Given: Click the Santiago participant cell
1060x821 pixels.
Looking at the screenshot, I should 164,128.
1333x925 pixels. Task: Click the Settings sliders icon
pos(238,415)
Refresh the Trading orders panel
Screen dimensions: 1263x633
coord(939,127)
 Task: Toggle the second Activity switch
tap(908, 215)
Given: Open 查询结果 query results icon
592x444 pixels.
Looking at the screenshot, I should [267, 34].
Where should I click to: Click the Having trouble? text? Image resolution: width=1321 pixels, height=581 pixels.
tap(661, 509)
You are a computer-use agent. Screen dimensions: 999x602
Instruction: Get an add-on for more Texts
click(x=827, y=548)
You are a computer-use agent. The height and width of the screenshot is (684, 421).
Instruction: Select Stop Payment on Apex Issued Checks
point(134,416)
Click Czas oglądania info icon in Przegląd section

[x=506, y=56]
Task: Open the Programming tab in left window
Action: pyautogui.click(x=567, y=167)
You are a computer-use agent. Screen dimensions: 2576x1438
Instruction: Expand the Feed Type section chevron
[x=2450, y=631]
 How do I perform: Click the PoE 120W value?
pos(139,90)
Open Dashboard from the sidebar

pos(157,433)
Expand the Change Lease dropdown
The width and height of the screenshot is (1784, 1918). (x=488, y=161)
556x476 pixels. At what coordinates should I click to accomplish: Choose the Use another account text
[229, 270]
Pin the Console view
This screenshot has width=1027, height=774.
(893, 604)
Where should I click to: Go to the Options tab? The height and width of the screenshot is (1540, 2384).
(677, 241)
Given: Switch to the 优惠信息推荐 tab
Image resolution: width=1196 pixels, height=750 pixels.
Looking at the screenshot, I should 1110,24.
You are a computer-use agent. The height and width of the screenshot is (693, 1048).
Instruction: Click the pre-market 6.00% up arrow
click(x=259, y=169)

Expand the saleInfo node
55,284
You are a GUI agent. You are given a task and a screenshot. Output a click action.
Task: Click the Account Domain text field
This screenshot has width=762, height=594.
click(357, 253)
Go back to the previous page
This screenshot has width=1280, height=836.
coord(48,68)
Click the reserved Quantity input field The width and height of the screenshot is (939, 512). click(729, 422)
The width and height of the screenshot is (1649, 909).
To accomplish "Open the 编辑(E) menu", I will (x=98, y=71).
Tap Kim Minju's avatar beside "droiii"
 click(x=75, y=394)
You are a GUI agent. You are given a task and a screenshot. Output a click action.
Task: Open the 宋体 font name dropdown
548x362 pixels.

+ + + +

#### [Work instructions]
Rewrite all the records above, putting "Goal" wherever "Instruction" appears and keeping everything else the same.

#### [Full response]
Given: Click the Santiago participant cell
1060x821 pixels.
Looking at the screenshot, I should 164,128.
1333x925 pixels. Task: Click the Settings sliders icon
pos(238,415)
Refresh the Trading orders panel
Screen dimensions: 1263x633
coord(939,127)
 Task: Toggle the second Activity switch
tap(908, 215)
Given: Open 查询结果 query results icon
592x444 pixels.
Looking at the screenshot, I should [267, 34].
Where should I click to: Click the Having trouble? text? Image resolution: width=1321 pixels, height=581 pixels.
tap(661, 509)
You are a computer-use agent. Screen dimensions: 999x602
Goal: Get an add-on for more Texts
click(x=827, y=548)
You are a computer-use agent. The height and width of the screenshot is (684, 421).
Goal: Select Stop Payment on Apex Issued Checks
point(134,416)
Click Czas oglądania info icon in Przegląd section

[x=506, y=56]
Task: Open the Programming tab in left window
Action: pyautogui.click(x=567, y=167)
You are a computer-use agent. Screen dimensions: 2576x1438
Goal: Expand the Feed Type section chevron
[x=2450, y=631]
 How do I perform: Click the PoE 120W value?
pos(139,90)
Open Dashboard from the sidebar

pos(157,433)
Expand the Change Lease dropdown
The width and height of the screenshot is (1784, 1918). (x=488, y=161)
556x476 pixels. At what coordinates should I click to accomplish: Choose the Use another account text
[229, 270]
Pin the Console view
This screenshot has width=1027, height=774.
(893, 604)
Where should I click to: Go to the Options tab? The height and width of the screenshot is (1540, 2384).
(677, 241)
Given: Switch to the 优惠信息推荐 tab
Image resolution: width=1196 pixels, height=750 pixels.
Looking at the screenshot, I should 1110,24.
You are a computer-use agent. The height and width of the screenshot is (693, 1048).
Goal: Click the pre-market 6.00% up arrow
click(x=259, y=169)

Expand the saleInfo node
55,284
You are a GUI agent. You are given a task and a screenshot. Output a click action.
Task: Click the Account Domain text field
This screenshot has width=762, height=594.
click(357, 253)
Go back to the previous page
This screenshot has width=1280, height=836.
coord(48,68)
Click the reserved Quantity input field The width and height of the screenshot is (939, 512). click(729, 422)
The width and height of the screenshot is (1649, 909).
To accomplish "Open the 编辑(E) menu", I will (x=98, y=71).
Tap Kim Minju's avatar beside "droiii"
 click(x=75, y=394)
You are a GUI agent. You are given a task and a screenshot. Output a click action.
Task: Open the 宋体 font name dropdown
548x362 pixels.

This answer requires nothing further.